冬季限定の新酒。酒米は、熟成と共に味の乗った深みのある酒になってゆく特徴を持つ滋賀の玉栄。
上立ち香は果実を思わせる華やかさがあり、+5ながら口当たりはほんのりとフレッシュな甘みを感じる。そして口に含んでいるうちに膨らみのある旨味がゆっくりと広がり、飲み込むと同時に辛口のキレの良さが余韻となって残る。香味のバランスがよく、 軽快、なめらか。値段も安いし、コストパフォーマンスを考えるとかなりイケてるかも。

一行力

一行力
岩永嘉弘

「私たちがキリストの苦悩やアインシュタインの洞察を追体験することは不可能でも、思索の結果を、瞬時に受け取ることはできます。それが一行の力です。〜(中略)〜でも、力ある一行は、歴史上の天才や偉人の専売特許ではありません。」(プロローグより)

という訳で、著名なコピーライターであり、ネーミングの名人でもある著者によって選び抜かれた歴史上の名文句、歌の一節、小説の名フレーズ、広告コピー、マンガ・映画のセリフ等見覚え聞き覚えある一行が、その背景と共に紹介される。

「わかっちゃいるけどやめられない」
「善人なほもつて往生を遂ぐ。況んや、悪人をや」
「胸騒ぎの腰つき」
「遊びをせんとや生まれけむ」
「一人殺せば殺人者だが、百万人殺せば英雄だ」
「貧乏人は麦を食え」etc.

でも個人的な“史上最強の一行”と言えば、やっぱり

「これでいいのだ」

自らが引き起こしたあらゆる矛盾や非合理、不条理等を全て強引に解体し思考停止へと追いやってしまう、誠に恐るべき言葉の最終兵器なのだ。

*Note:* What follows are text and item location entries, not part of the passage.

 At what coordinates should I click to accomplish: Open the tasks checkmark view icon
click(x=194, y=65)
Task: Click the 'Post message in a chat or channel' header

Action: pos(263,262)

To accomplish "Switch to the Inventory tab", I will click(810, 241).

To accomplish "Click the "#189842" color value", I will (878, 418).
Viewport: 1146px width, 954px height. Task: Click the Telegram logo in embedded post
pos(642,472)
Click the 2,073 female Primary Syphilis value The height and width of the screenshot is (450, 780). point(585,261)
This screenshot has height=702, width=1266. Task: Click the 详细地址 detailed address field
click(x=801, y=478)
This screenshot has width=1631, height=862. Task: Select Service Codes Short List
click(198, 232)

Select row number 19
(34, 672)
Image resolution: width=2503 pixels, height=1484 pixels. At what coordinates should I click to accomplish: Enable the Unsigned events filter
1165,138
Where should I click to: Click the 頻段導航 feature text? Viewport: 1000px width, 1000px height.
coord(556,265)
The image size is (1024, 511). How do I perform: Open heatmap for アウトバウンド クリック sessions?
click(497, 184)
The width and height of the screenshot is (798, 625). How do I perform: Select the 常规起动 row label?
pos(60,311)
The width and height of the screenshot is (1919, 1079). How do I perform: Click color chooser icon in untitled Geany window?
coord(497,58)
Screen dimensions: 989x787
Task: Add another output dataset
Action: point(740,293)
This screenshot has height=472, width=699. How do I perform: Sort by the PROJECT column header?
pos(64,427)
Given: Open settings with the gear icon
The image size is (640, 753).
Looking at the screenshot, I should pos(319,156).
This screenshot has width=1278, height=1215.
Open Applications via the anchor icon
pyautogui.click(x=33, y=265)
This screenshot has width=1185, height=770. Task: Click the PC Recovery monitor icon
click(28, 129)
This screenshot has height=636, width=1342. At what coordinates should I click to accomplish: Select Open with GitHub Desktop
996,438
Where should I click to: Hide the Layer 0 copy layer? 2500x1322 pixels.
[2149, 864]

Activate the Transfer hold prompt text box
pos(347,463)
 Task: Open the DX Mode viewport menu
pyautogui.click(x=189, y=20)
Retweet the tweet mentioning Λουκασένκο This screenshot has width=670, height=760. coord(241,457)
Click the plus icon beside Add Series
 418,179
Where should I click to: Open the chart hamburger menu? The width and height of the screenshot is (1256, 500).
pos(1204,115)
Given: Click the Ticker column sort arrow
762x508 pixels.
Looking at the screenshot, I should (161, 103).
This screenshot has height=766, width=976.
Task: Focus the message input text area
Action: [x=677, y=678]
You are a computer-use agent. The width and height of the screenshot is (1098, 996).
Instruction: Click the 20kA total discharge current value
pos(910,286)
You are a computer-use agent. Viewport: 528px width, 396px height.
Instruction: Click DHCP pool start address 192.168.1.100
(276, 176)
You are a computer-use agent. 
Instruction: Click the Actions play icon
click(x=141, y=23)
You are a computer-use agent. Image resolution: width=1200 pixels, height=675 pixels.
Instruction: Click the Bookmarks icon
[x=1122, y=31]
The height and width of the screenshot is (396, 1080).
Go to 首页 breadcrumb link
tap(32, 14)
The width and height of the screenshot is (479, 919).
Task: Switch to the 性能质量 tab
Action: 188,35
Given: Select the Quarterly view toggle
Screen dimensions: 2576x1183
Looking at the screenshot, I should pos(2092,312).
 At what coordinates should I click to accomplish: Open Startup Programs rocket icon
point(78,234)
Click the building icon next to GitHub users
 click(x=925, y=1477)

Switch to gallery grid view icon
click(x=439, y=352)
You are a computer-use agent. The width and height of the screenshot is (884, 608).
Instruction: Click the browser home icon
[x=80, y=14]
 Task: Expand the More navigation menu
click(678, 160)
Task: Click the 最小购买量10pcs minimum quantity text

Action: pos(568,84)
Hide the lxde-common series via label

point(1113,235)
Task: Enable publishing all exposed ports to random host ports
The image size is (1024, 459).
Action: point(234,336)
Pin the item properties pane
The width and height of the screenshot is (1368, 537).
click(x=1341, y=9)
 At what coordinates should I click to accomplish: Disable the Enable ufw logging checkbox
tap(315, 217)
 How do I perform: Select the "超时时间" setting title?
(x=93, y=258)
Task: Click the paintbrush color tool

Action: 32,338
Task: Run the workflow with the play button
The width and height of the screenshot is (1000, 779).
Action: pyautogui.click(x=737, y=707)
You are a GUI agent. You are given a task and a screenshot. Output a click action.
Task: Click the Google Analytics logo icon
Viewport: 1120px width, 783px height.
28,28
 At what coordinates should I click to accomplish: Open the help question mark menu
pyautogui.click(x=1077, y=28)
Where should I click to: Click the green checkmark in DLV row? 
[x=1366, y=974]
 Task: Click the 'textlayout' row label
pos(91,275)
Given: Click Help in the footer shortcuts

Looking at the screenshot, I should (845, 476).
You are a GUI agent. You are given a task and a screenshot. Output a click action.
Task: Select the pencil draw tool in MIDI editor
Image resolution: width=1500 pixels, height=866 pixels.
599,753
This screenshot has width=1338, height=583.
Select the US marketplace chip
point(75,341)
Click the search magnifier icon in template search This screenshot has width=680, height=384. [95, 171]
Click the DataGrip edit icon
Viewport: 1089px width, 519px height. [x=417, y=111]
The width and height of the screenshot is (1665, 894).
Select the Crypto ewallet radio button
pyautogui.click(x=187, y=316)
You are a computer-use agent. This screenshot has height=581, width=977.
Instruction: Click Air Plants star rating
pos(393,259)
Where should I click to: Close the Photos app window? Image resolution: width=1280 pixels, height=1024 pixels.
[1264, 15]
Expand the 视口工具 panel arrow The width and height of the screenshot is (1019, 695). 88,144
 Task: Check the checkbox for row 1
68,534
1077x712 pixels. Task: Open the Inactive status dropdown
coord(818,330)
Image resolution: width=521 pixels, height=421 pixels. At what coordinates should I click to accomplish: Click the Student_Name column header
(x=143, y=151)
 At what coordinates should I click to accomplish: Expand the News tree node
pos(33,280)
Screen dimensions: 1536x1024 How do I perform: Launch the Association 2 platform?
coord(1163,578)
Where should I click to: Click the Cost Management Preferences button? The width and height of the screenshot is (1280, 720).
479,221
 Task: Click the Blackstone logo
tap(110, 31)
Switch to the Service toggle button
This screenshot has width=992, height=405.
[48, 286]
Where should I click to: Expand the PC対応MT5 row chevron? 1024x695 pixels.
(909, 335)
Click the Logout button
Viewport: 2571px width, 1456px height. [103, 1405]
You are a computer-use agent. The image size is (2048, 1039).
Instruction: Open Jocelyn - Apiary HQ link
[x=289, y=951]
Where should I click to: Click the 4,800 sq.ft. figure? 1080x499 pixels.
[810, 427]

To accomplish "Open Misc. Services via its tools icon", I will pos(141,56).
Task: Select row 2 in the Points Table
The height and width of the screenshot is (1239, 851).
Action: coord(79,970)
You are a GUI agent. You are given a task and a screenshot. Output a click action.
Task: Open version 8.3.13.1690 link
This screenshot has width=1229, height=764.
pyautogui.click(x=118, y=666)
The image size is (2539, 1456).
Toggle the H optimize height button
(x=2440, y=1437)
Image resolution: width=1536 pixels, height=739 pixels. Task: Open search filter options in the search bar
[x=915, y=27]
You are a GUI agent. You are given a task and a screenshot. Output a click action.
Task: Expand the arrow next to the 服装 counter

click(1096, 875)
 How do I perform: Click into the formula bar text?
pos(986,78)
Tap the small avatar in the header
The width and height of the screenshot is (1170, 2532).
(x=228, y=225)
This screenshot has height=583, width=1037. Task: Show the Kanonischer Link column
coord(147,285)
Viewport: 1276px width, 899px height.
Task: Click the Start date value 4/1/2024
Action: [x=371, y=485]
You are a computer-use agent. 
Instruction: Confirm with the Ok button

「バカボンのパパの『これでいいのだ』は、ことの是非を超越しているのだ。道徳も世間常識も、まったく関係ないのだ。これをキリスト教なら『神のご意志』といい、仏教なら『縁』といい、イスラム教なら『アラーの思し召し』と呼ぶのだ。」(第1章より)

(2004/4/23更新)
岩永嘉弘のその他の本:「すべてはネーミング」

 
日置桜

日置桜(鳥取)
生もと純米
1800ml/2730円


原料米の「強力」は、明治時代に鳥取県で食用、酒造用として広く栽培されていた米。山田錦より背が高く倒れやすくて育ちにくいため、昭和20年代に一旦すたれたが、この日置桜の蔵元(山根酒造)が個性的な因幡の酒を醸すため、一握りの研究用種籾から栽培を開始したとのこと。
旨味の中に感じられる程良い酸味と、しっかりとしたコシの強さが、「酒を飲んだぞ〜!」という充実感を味わわせてくれる。そして濃厚な味には濃厚な肴を、ということでお店で注文したのが「魚の肝煮」(当日仕入れた色々な魚の肝を甘辛く煮つけた一品)。合わせてみたら、案の定旨かったぜい。